= Gestellte Aufgabe 1 =
Warum werden die Wald-Sámi laut dem Textauszug über die Wald-Sámi nicht einmal von den anderen samischen Völkern anerkannt? Erkläre das mit dem Grund, den der Textauszug selbst nennt.
= Gestellte Aufgabe 2 =
Schreibe die Zeilen der Auflistung neu, beginnend mit ihrem Anfang und weiter bis einschließlich der Zeile mit „The width and height of the screenshot is (1400, 800).“. Ersetze dabei „notifications bell“ durch „alerts bell“ und lasse alles andere unverändert.

++++ Textauszug

„Das Volk der Wald-Sámi ist in Finnland in Vergessenheit geraten“, sagt Samuli Antilla im Museum von Salla. Neben der Kriegsgeschichte wird dort auch die Geschichte der Wald-Sámi thematisiert. „Wir sind eine kleine Minderheit in unserem Land. Selbst die anderen samischen Völker erkennen uns nicht an“, gibt er zu bedenken. Der Hauptgrund: „Wir haben unsere Sprache verloren. Ich weiß aus Erzählungen, dass mein Urururgroßvater Olli Herman, der von 1824 bis 1919 lebte, Sami sprach.“ Das heißt, wir haben unsere Sprache innerhalb von 100 Jahren verloren. „Mit der Sprache gehen aber die Kultur und die Identität nicht verloren.“
Genau darum geht es dem 26-Jährigen, der gemeinsam mit anderen Menschen in Salla und anderen Wald-Sami Regionen daran arbeitet, dass ihre Sprache wiederzufinden. Offiziell nennt sich die Sprache Kemisamisch. Samuli geht davon aus, dass sich etwa 600 Menschen als Wald-Sámi identifizieren.

++++++++
++++ Die Daten

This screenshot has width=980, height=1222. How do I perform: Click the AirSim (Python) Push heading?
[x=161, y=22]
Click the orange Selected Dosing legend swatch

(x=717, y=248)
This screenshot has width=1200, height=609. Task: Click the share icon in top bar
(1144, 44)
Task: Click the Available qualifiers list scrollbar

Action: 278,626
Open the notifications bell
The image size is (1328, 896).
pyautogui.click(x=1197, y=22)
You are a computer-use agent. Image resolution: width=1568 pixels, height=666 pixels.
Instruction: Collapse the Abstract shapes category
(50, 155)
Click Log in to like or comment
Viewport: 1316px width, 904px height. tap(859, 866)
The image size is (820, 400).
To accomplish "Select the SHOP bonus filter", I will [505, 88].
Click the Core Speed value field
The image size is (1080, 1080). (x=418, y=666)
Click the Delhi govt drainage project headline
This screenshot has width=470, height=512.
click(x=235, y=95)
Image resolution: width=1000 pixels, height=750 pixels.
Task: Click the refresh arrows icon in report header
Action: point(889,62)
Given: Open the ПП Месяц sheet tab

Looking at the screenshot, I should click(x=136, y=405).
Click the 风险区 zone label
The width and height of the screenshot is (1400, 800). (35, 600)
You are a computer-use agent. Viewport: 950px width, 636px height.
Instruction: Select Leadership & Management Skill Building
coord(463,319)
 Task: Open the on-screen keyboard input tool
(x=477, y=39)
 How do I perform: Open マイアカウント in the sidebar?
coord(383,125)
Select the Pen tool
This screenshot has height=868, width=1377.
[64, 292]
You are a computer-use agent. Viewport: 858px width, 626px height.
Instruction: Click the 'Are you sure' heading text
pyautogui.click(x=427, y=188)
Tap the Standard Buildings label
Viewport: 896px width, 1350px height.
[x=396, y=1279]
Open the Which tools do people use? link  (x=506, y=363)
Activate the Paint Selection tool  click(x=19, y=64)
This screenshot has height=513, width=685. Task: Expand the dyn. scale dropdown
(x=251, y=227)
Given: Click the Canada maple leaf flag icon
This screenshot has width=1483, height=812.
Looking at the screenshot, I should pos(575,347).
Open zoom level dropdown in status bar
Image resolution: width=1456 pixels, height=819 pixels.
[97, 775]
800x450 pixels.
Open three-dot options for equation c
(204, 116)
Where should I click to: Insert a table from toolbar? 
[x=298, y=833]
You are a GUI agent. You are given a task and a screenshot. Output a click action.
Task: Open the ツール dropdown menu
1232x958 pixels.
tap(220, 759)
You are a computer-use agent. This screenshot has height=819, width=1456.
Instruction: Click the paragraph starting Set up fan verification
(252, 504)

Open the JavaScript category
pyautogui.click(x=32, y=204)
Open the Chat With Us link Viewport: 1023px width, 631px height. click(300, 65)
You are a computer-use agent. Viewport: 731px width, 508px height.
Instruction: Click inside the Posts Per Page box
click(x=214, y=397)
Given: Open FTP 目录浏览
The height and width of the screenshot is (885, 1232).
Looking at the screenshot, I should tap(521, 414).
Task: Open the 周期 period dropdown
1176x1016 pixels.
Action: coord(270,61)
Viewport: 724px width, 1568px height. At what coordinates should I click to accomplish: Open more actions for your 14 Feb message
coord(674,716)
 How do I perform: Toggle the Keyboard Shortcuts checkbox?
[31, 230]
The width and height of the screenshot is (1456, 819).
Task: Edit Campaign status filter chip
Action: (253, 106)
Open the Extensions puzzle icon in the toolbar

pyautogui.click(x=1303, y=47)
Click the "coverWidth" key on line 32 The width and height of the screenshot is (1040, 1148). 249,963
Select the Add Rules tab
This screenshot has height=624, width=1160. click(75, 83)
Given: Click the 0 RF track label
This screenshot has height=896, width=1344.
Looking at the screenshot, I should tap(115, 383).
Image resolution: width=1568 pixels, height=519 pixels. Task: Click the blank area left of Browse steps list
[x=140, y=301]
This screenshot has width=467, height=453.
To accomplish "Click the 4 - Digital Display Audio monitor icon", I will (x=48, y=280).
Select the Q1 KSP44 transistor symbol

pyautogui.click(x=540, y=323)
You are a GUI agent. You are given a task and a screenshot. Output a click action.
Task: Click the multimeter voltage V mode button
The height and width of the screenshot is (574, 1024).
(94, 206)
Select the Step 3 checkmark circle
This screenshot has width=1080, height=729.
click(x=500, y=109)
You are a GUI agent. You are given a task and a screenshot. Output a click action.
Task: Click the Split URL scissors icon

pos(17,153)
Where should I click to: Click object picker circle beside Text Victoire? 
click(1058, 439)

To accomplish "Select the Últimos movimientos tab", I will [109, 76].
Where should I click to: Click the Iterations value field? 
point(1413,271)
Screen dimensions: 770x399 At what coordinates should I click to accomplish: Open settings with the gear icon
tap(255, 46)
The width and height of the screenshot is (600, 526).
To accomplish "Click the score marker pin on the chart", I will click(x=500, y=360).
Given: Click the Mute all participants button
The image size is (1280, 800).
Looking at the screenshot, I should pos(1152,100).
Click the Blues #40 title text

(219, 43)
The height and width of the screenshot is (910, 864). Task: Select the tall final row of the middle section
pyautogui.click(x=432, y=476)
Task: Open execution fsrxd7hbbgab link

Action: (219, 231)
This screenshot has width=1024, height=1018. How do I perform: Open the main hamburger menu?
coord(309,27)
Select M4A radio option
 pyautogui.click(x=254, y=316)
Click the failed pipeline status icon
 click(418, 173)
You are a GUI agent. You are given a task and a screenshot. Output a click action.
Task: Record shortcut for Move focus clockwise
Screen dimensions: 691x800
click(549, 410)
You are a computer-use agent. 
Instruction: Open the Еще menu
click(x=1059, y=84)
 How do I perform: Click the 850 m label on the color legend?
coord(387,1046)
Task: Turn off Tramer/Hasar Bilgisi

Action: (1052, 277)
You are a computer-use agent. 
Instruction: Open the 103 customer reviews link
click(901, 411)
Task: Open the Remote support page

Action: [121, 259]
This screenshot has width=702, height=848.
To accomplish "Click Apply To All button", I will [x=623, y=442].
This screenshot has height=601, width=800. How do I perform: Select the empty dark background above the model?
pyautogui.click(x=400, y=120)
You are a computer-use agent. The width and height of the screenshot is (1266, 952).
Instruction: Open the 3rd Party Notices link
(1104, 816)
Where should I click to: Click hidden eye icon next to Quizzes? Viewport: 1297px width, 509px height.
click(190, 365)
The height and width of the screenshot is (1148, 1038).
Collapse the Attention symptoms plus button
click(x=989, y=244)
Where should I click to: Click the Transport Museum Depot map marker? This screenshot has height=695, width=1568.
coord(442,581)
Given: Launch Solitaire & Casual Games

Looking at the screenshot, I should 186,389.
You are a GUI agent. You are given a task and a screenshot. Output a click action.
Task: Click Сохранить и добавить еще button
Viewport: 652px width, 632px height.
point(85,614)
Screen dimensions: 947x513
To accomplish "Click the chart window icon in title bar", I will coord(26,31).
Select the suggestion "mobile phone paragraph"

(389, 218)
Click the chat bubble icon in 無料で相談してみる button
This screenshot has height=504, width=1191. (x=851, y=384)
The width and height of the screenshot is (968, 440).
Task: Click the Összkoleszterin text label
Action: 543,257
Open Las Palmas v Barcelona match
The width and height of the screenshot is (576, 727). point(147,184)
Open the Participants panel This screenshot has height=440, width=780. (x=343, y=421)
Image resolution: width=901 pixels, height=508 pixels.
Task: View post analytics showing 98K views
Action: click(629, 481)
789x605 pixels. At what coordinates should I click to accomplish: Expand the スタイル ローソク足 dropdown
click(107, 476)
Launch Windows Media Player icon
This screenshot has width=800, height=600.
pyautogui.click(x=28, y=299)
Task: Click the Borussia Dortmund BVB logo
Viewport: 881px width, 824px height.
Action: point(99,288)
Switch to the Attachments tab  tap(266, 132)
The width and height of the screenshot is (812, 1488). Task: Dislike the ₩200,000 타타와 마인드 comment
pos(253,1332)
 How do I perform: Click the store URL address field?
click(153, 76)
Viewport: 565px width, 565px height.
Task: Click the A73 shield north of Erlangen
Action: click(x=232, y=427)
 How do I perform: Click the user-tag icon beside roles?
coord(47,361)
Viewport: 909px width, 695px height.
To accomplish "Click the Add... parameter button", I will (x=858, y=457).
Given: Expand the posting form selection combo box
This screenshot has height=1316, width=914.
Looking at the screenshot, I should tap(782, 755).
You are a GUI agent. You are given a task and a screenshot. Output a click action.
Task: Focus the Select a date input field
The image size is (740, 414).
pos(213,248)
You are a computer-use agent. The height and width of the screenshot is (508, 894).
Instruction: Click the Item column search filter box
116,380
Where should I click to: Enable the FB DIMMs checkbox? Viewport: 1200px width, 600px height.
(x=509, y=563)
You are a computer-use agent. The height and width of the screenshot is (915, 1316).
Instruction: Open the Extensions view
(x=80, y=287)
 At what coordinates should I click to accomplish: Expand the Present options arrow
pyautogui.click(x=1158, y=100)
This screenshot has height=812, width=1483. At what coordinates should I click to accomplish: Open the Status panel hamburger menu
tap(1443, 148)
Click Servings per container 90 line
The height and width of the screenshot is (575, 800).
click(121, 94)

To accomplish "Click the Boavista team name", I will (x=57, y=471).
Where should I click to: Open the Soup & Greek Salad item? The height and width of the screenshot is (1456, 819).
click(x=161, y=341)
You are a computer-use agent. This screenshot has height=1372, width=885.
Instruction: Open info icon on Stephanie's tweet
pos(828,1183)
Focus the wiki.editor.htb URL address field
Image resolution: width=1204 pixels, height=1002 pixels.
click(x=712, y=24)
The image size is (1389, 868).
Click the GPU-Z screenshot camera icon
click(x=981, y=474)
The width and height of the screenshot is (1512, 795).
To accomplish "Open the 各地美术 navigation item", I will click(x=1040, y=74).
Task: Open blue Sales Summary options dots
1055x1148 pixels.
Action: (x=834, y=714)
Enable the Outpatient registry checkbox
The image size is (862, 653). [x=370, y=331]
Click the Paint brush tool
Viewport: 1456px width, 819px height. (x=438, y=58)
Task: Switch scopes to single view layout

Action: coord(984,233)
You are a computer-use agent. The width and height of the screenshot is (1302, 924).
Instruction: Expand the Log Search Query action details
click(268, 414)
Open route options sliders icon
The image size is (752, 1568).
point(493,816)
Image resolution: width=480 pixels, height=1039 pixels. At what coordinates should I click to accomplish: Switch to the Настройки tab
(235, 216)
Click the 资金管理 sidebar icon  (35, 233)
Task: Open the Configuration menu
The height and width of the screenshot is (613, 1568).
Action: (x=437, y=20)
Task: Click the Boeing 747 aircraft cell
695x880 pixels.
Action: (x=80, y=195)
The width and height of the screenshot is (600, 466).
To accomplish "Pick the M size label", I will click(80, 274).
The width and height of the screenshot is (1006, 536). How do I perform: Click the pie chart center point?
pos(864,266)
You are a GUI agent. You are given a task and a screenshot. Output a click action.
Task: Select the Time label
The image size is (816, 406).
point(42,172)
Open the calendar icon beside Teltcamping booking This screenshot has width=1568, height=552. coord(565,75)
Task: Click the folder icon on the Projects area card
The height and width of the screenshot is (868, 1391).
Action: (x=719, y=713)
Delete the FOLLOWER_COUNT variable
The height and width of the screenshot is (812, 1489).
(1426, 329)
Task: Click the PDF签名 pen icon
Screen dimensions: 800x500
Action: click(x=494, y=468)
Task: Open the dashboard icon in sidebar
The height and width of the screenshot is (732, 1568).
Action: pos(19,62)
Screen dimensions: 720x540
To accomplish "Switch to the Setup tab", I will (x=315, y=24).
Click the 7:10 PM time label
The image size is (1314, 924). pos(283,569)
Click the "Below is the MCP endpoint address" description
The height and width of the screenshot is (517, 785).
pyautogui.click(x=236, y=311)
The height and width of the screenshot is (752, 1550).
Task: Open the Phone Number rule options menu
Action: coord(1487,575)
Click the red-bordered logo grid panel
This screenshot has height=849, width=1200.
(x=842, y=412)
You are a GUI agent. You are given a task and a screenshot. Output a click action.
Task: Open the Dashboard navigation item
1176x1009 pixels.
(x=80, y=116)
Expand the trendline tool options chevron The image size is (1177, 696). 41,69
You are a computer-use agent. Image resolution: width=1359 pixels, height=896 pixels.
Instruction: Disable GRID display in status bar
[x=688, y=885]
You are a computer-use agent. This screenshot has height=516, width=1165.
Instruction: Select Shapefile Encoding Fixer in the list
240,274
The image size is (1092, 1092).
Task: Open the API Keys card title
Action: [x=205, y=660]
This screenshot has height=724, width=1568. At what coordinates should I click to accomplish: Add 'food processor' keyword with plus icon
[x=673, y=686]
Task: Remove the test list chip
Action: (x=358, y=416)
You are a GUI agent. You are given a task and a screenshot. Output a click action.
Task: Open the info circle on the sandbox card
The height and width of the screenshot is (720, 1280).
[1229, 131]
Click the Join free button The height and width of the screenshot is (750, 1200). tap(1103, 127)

++++++++

= Antwort 1 =
Der Hauptgrund ist laut dem Textauszug, dass die Wald-Sámi ihre Sprache verloren haben. Das geschah innerhalb von 100 Jahren, denn Samuli Antillas Urururgroßvater Olli Herman, der von 1824 bis 1919 lebte, sprach noch Sami.

= Antwort 2 =
This screenshot has width=980, height=1222. How do I perform: Click the AirSim (Python) Push heading?
[x=161, y=22]
Click the orange Selected Dosing legend swatch

(x=717, y=248)
This screenshot has width=1200, height=609. Task: Click the share icon in top bar
(1144, 44)
Task: Click the Available qualifiers list scrollbar

Action: 278,626
Open the alerts bell
The image size is (1328, 896).
pyautogui.click(x=1197, y=22)
You are a computer-use agent. Image resolution: width=1568 pixels, height=666 pixels.
Instruction: Collapse the Abstract shapes category
(50, 155)
Click Log in to like or comment
Viewport: 1316px width, 904px height. tap(859, 866)
The image size is (820, 400).
To accomplish "Select the SHOP bonus filter", I will [505, 88].
Click the Core Speed value field
The image size is (1080, 1080). (x=418, y=666)
Click the Delhi govt drainage project headline
This screenshot has width=470, height=512.
click(x=235, y=95)
Image resolution: width=1000 pixels, height=750 pixels.
Task: Click the refresh arrows icon in report header
Action: point(889,62)
Given: Open the ПП Месяц sheet tab

Looking at the screenshot, I should click(x=136, y=405).
Click the 风险区 zone label
The width and height of the screenshot is (1400, 800). (35, 600)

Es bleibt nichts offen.